Addict -中毒-
「………誰?ママが他のお店からも呼んだのかしら」とアキヨは他のホステスに耳打ちしている。
「お久しぶりね、アキヨ。月香よ。あなたは覚えてないかもしれないけれど」
私は口紅をポーチにしまい入れると、余裕の表情でにっこり笑いかけた。
実際、私には御曹司争奪戦に興味がない。
ただ萌羽を応援したいだけだ。
「ユエカ姉さん……!」
アキヨもようやく思い出したようで、そのすぐ隣で「誰~?」とアキヨに良く似た雰囲気のホステスが聞いていた。
アキヨはちょっと面白くなさそうに目を細めて、そして口の端に笑みを浮かべた。
「萌羽姉さんが№1になる前、ずっと№1だった先輩。確か…結婚されたんですよね。相手は金持ってるけど、冴えないおっさん。

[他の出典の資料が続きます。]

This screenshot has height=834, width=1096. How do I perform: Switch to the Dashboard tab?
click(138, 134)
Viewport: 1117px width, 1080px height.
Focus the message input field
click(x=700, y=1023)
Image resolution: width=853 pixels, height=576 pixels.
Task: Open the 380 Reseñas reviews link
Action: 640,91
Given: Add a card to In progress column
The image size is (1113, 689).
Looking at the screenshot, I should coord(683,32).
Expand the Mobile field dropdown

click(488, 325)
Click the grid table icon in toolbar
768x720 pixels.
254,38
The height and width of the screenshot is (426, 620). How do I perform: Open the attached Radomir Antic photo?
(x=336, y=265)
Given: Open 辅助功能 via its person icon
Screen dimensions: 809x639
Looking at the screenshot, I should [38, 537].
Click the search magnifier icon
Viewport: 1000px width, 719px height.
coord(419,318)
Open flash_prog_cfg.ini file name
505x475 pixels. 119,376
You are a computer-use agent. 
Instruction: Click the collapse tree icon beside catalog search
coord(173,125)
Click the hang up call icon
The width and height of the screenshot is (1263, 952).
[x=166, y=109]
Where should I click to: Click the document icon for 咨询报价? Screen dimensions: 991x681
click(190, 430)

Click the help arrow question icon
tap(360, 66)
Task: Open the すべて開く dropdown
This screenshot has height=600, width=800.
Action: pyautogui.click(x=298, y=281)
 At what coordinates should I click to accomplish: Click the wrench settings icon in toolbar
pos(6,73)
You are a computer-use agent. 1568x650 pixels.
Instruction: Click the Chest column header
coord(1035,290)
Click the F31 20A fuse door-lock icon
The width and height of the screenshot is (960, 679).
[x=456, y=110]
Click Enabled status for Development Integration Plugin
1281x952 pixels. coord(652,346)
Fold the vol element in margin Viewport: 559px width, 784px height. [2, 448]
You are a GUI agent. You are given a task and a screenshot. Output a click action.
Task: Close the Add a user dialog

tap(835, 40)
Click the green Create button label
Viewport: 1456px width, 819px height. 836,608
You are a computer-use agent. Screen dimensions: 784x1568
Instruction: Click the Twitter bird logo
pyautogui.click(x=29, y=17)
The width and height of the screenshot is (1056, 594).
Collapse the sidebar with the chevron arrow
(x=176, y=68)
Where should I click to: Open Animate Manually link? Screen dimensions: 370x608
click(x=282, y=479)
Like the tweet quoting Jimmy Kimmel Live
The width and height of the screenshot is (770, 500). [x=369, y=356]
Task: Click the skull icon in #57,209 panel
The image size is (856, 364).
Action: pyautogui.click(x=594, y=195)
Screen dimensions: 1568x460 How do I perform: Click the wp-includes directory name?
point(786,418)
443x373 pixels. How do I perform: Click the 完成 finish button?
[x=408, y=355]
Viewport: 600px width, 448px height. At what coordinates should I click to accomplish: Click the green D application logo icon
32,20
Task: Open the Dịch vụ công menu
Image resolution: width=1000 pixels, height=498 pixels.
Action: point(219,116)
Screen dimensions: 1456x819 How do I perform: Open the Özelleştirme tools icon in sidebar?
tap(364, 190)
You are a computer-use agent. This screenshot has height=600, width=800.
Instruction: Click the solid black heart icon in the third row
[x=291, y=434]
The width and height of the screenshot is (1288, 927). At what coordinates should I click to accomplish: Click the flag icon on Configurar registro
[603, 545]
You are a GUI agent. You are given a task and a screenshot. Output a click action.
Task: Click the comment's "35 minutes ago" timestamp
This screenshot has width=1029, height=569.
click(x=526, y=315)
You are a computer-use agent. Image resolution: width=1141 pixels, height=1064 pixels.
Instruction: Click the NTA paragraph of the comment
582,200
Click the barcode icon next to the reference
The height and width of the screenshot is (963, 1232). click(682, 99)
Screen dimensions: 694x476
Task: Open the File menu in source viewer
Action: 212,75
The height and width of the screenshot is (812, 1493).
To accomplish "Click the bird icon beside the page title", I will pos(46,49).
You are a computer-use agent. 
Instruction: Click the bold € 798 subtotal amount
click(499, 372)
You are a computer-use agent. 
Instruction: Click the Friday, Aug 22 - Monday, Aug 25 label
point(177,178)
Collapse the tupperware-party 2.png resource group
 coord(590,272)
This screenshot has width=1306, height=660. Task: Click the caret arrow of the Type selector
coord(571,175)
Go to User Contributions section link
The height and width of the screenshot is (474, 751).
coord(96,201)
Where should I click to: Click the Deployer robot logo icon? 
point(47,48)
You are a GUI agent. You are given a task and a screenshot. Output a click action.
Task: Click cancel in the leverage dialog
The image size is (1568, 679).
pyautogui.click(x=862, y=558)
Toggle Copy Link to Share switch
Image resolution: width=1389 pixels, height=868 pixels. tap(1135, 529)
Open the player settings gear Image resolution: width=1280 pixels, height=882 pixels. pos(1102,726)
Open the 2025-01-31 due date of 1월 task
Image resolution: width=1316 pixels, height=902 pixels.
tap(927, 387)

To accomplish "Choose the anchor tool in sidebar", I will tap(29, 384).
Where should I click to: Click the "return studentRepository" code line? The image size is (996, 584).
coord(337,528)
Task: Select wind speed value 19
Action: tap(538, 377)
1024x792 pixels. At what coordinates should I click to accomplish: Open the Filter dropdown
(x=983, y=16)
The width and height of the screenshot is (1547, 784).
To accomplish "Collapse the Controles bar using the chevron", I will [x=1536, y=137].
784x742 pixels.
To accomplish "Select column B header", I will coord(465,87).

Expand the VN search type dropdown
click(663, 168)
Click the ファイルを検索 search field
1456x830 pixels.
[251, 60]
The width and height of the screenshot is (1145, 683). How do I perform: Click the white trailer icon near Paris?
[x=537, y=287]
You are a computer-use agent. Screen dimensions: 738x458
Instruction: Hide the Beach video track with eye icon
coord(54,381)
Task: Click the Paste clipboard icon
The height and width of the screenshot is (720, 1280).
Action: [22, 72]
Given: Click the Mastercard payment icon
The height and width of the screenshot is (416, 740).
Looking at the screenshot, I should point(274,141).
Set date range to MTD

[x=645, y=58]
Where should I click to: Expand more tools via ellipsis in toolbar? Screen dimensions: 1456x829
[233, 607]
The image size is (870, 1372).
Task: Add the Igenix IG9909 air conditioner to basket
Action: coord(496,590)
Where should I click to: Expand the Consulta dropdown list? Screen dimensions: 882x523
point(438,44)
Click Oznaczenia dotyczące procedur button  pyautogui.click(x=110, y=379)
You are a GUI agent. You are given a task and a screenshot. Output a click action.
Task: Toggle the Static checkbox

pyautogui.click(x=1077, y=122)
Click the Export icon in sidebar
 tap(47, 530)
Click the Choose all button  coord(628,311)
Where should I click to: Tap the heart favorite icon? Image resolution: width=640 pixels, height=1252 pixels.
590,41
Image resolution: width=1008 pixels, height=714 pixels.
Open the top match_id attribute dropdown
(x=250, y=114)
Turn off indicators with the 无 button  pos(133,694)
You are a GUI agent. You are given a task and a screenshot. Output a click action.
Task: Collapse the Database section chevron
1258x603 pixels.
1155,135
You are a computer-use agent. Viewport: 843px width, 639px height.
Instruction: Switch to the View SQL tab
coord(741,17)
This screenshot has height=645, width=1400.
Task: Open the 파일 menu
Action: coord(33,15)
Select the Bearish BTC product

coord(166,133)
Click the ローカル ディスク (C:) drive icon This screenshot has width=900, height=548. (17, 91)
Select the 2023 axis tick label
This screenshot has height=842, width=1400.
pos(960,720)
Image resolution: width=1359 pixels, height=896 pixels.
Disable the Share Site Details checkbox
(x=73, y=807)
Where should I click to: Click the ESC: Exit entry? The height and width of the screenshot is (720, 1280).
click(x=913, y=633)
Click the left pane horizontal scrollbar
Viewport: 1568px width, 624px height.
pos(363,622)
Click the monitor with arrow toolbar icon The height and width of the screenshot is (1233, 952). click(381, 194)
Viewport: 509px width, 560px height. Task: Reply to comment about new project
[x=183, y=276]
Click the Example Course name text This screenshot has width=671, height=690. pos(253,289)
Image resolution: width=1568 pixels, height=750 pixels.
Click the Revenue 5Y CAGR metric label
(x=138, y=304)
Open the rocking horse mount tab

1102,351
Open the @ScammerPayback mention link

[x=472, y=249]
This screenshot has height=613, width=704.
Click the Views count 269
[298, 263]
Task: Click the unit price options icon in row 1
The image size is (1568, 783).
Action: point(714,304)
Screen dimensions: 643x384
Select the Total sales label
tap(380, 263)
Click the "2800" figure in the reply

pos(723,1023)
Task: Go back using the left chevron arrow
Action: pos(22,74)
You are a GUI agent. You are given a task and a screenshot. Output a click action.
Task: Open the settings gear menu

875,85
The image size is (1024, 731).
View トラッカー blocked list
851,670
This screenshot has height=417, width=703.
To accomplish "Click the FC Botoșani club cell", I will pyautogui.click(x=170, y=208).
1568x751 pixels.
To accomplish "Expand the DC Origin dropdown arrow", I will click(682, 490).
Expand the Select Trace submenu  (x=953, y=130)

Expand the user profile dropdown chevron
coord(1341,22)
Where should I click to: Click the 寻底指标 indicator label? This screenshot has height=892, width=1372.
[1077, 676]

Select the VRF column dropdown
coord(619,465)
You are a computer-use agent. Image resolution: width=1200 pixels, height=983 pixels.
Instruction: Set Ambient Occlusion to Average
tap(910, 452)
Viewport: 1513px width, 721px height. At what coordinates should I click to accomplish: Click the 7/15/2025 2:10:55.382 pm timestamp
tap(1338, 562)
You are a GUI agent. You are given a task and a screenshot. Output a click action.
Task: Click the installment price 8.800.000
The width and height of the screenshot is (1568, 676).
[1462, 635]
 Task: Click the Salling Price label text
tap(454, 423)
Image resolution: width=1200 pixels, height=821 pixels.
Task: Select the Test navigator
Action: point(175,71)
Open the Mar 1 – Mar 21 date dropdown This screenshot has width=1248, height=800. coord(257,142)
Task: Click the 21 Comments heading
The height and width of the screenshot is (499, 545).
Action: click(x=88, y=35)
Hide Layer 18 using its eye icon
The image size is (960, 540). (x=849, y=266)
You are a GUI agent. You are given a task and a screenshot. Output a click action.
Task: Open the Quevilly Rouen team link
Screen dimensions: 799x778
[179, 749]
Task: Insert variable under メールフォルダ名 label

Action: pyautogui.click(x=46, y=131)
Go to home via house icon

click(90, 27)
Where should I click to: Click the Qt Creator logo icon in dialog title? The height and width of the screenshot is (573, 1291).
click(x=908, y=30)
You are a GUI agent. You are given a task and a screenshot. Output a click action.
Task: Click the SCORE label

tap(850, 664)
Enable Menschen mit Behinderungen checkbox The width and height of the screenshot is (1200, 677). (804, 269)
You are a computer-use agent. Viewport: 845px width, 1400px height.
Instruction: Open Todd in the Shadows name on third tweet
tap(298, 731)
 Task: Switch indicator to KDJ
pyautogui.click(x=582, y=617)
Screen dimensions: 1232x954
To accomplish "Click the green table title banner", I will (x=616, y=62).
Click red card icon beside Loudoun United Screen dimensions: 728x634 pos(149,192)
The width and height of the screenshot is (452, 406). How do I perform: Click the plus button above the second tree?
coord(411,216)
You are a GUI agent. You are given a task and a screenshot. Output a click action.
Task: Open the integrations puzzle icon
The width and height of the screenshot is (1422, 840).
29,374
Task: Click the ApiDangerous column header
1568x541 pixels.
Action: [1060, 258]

月香姉さんって絶対枕はしないって言う営業スタイルで身持ちが固いので有名だったのに、やっぱり金目当てじゃない」
アキヨがキャハハと笑い声を上げた。
「ちょっと!」萌羽が眉を吊り上げて、今にも手を上げそうな勢いだ。
私はその振り上げそうになった手をやんわりと制した。
「そう思うのなら、自由に思ってくれてていいわ。私のことを悪く言うのは構わない。
でも蒼介のことをそんな風に言うことで―――
あなた自ら自分が負けていることを証明しているのよ」
ポーチをバッグにしまい入れ、私はまっすぐな視線をアキヨに向けた。
アキヨが顔を青くして、唇を結ぶ。